## [AUFGABENSTELLUNG A]
Erklären Sie anhand des Artikels über den Räuber Hohenleiter, woher der Name „schwarzer Veri“ stammt.
## [AUFGABENSTELLUNG B]
Zählen Sie die Zeilen der Einträge, in denen die Zeichenfolge „button“ vorkommt, wobei Groß- und Kleinschreibung zu beachten ist. Geben Sie nur die Zahl an.

Kriminalität

Legenden um Räuber Franz Xaver Hohenleiter: Vom Hühnerdieb zum Staatsfeind Nr. 1

Er machte vor allem Oberschwaben unsicher: Um den Räuber Franz Xaver Hohenleiter mit dem Beinamen „schwarzer Veri“ ranken sich viele Legenden. Die meisten sind allerdings falsch.

Franz Xaver Hohenleiter alias der „schwarze Veri“ war der Anführer einer Bande, die vor 200 Jahren ihr Unwesen im oberschwäbischen Biberach trieb.

Konrad Hoffmann, Imago/Shotshop/Blickwinkel)

Biberach an der Riss. Das Gewitter ist eines der heftigsten, das Biberach je gesehen hat. Mit voller Wucht fährt der Blitz in das Ehinger Tor. Erst zerschmettert er den Dachstuhl des Turmgefängnisses, dann läuft er das Mauerwerk hinunter und jagt schließlich durch die eiserne Kette, die den Schwarzen Veri an die Wand fesselt. Der meistgesuchte Kriminelle seiner Zeit ist auf der Stelle tot.

Wer war der Mann, der eigentlich Franz Xaver Hohenleiter hieß und auch wegen seines spektakulären Todes zum Mythos wurde? 1788 in der Nähe von Augsburg geboren, wuchs der Schwarze Veri in ärmlichen Verhältnissen auf. Einen Beruf erlernte er nicht, aus der Armee desertierte er. Sein Spitzname bezog sich auf den auffällig dunklen Bart- und Haarwuchs. Veri dagegen ist eine Koseform von Xaver.

„Hohenleiter war das Kind einer ökonomisch harten Zeit“, sagt der Historiker Frank Brunecker, der sich als Direktor des Museums Biberach eingehend mit dem Fall beschäftigt hat. „Die napoleonischen Kriege hatten im frühen 19. Jahrhundert weite Landstriche verwüstet, jeder Zehnte war obdachlos.“ Hinzu kam ein Ereignis aus Indonesien: der Ausbruch eines Vulkans, dessen Aschewolke bis nach Europa trieb, den Himmel verdüsterte und kältere Temperaturen sowie Missernten hervorrief. Vermutlich war es das verfluchte 1816, das „Jahr ohne Sommer“, das den hungernden Veri vollends auf die schiefe Bahn warf.

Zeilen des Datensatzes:
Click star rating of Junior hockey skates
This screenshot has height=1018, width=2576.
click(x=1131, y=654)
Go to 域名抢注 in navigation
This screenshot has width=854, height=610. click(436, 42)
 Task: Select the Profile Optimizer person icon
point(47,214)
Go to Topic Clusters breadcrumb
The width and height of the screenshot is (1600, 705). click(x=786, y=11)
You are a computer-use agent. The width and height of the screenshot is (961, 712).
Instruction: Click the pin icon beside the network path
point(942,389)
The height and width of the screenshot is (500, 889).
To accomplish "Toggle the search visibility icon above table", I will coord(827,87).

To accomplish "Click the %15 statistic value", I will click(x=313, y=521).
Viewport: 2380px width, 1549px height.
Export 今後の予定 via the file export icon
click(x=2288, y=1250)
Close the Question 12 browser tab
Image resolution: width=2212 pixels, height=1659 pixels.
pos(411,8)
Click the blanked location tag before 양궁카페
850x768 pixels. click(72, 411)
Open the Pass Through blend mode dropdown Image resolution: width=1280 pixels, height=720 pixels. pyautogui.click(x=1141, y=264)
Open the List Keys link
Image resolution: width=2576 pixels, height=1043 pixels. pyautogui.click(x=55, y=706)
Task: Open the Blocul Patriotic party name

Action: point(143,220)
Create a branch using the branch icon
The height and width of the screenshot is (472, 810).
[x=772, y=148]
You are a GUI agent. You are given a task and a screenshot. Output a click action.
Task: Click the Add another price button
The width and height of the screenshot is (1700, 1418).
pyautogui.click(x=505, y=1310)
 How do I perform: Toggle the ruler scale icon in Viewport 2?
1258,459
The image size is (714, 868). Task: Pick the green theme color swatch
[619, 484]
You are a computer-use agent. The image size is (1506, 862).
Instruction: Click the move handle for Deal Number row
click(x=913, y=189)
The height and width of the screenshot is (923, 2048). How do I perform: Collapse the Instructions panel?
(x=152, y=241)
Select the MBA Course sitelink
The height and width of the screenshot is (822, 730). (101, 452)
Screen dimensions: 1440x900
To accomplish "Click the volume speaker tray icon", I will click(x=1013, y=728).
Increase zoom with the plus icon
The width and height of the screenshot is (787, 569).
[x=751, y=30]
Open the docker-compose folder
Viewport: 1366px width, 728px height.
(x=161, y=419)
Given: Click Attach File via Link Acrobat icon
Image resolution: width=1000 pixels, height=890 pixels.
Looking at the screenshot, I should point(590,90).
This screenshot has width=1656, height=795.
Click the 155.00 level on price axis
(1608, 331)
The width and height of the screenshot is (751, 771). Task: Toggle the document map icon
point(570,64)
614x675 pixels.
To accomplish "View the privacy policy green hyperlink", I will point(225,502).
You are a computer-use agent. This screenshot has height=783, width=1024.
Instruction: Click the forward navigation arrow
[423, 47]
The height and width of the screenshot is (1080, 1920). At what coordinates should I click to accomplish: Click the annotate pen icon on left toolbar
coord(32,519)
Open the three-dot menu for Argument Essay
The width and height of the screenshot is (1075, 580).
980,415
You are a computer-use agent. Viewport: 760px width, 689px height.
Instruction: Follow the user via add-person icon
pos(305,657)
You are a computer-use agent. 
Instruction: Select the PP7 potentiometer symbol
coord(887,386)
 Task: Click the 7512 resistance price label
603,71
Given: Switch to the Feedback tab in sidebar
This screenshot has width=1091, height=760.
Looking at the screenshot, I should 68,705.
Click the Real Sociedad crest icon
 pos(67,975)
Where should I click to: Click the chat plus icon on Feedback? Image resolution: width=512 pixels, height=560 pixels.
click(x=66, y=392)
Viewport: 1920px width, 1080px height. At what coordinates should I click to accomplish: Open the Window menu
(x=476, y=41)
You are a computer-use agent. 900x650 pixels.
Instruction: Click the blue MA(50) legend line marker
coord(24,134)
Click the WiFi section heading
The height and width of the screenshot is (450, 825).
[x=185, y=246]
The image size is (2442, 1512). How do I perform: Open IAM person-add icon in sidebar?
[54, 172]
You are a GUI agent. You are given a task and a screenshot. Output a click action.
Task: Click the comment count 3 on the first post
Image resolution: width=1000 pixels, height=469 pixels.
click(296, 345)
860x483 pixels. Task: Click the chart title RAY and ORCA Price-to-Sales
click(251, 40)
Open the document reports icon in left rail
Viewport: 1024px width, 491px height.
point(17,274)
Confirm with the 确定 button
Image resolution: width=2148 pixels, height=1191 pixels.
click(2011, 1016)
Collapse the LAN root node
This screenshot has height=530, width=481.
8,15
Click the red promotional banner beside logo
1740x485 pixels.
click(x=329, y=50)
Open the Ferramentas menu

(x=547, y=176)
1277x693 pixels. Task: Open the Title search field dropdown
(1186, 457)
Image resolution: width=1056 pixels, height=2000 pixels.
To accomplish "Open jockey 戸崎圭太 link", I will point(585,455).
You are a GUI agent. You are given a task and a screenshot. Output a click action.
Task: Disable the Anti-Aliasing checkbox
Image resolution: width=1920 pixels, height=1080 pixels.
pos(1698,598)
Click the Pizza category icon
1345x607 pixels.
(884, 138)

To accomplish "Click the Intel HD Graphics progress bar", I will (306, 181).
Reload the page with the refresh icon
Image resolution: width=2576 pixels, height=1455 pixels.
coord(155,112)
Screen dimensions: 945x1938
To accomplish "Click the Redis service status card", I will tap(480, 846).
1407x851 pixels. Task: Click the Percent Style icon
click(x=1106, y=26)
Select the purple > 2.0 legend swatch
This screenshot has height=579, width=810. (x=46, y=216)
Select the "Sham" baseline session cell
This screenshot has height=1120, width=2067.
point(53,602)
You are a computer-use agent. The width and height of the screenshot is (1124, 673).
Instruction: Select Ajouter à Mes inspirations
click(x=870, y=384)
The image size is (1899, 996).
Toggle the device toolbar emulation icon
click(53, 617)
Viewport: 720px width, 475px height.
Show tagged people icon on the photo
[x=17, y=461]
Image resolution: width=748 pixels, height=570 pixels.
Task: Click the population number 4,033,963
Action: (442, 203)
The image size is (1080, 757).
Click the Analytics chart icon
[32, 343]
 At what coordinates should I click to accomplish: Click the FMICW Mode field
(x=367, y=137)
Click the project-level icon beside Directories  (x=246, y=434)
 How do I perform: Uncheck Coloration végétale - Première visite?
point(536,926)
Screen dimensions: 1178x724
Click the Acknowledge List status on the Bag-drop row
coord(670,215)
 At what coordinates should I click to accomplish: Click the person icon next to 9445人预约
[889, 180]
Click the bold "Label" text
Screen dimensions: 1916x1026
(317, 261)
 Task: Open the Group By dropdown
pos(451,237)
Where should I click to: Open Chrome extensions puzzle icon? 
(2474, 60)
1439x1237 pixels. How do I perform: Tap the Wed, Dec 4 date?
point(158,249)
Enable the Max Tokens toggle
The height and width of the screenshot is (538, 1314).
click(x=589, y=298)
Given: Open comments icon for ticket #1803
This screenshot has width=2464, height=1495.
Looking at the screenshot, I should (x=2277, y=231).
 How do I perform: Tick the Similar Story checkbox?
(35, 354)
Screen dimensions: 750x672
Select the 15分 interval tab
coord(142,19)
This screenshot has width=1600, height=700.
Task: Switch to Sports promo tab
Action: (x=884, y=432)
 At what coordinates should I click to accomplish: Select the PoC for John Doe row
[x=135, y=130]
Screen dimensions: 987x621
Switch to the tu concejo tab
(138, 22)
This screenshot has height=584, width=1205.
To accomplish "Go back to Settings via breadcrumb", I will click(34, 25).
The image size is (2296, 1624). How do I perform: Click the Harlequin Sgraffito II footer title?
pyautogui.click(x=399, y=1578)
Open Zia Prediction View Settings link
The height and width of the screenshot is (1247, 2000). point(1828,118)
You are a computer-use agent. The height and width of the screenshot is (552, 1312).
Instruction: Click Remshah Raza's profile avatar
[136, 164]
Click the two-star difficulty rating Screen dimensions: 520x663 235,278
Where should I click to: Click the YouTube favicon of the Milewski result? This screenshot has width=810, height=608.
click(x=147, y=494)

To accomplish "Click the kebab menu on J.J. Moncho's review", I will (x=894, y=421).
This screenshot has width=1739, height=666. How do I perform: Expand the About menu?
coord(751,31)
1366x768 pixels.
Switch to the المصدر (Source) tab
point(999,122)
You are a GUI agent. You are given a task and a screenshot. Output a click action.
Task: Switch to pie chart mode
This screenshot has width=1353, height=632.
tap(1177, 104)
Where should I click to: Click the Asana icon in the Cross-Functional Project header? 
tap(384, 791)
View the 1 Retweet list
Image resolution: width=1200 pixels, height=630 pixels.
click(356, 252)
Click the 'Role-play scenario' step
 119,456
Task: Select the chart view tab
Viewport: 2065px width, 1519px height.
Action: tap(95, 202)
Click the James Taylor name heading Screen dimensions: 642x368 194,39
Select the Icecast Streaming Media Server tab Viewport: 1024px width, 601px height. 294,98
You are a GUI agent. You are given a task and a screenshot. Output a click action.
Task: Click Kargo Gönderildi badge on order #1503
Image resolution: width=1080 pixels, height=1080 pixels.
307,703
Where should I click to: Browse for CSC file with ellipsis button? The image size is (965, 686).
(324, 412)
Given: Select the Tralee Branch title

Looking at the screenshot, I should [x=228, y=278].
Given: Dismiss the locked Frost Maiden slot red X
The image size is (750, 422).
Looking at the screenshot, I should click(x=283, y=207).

## [LÖSUNG A]
„Schwarz“ bezog sich auf seinen auffällig dunklen Bart- und Haarwuchs. „Veri“ ist eine Koseform von Xaver, da er eigentlich Franz Xaver Hohenleiter hieß.

## [LÖSUNG B]
3